_PROMPT_.
Whenever the word "computer" turns up in a line of the data below, copy that line.

━━ RECORDS FOR PROCESSING

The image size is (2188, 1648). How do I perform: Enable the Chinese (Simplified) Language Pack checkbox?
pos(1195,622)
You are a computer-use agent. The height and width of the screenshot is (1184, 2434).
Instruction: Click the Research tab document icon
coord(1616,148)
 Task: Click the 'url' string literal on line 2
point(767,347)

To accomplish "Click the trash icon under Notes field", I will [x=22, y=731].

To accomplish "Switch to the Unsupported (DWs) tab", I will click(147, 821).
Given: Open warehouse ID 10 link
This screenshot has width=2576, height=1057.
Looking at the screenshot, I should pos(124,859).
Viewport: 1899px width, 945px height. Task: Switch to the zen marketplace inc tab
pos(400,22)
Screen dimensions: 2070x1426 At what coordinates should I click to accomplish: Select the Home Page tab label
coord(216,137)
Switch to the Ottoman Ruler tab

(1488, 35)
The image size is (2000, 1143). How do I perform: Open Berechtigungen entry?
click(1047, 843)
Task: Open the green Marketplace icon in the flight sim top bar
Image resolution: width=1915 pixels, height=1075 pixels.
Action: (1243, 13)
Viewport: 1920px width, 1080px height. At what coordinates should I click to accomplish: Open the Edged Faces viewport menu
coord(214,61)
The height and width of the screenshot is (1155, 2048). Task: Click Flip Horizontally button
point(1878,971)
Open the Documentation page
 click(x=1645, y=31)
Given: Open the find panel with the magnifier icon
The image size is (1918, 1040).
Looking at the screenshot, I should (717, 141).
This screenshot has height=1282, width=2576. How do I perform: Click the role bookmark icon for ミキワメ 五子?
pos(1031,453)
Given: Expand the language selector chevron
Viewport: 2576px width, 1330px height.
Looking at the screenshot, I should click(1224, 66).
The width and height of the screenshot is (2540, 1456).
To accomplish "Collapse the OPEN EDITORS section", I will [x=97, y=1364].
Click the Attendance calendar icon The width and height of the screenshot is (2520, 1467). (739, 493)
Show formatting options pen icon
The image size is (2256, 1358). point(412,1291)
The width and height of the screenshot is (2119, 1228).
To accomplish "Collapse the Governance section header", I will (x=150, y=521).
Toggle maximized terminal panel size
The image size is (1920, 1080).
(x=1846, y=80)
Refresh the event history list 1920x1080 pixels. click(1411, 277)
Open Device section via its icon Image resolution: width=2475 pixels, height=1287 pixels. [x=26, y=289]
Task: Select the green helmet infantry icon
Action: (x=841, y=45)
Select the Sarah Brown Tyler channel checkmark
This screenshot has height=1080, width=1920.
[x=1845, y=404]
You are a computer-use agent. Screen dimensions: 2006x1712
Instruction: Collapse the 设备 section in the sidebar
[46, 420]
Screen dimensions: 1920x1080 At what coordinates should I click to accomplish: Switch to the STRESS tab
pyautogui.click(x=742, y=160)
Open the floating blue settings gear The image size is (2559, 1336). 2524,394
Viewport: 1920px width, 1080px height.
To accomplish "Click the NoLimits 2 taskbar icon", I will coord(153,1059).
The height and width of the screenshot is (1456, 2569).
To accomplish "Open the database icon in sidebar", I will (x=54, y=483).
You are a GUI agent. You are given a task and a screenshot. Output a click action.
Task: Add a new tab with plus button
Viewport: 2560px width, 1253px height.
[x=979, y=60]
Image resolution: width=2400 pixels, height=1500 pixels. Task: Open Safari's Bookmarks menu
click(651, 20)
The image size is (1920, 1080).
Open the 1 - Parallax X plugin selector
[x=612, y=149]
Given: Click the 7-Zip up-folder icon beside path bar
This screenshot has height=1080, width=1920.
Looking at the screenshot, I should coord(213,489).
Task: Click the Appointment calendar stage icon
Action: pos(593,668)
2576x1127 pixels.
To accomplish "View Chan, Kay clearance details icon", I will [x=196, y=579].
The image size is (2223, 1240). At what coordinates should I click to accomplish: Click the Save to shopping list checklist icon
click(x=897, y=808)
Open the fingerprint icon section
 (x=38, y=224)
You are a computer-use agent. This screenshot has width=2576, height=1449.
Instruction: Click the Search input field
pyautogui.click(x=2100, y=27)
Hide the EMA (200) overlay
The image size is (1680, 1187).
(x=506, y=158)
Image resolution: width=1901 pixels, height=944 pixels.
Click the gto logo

━━━━

_PROBLEM SOLUTION_.
You are a computer-use agent. The height and width of the screenshot is (1184, 2434).
You are a computer-use agent. Screen dimensions: 2006x1712
You are a computer-use agent. This screenshot has width=2576, height=1449.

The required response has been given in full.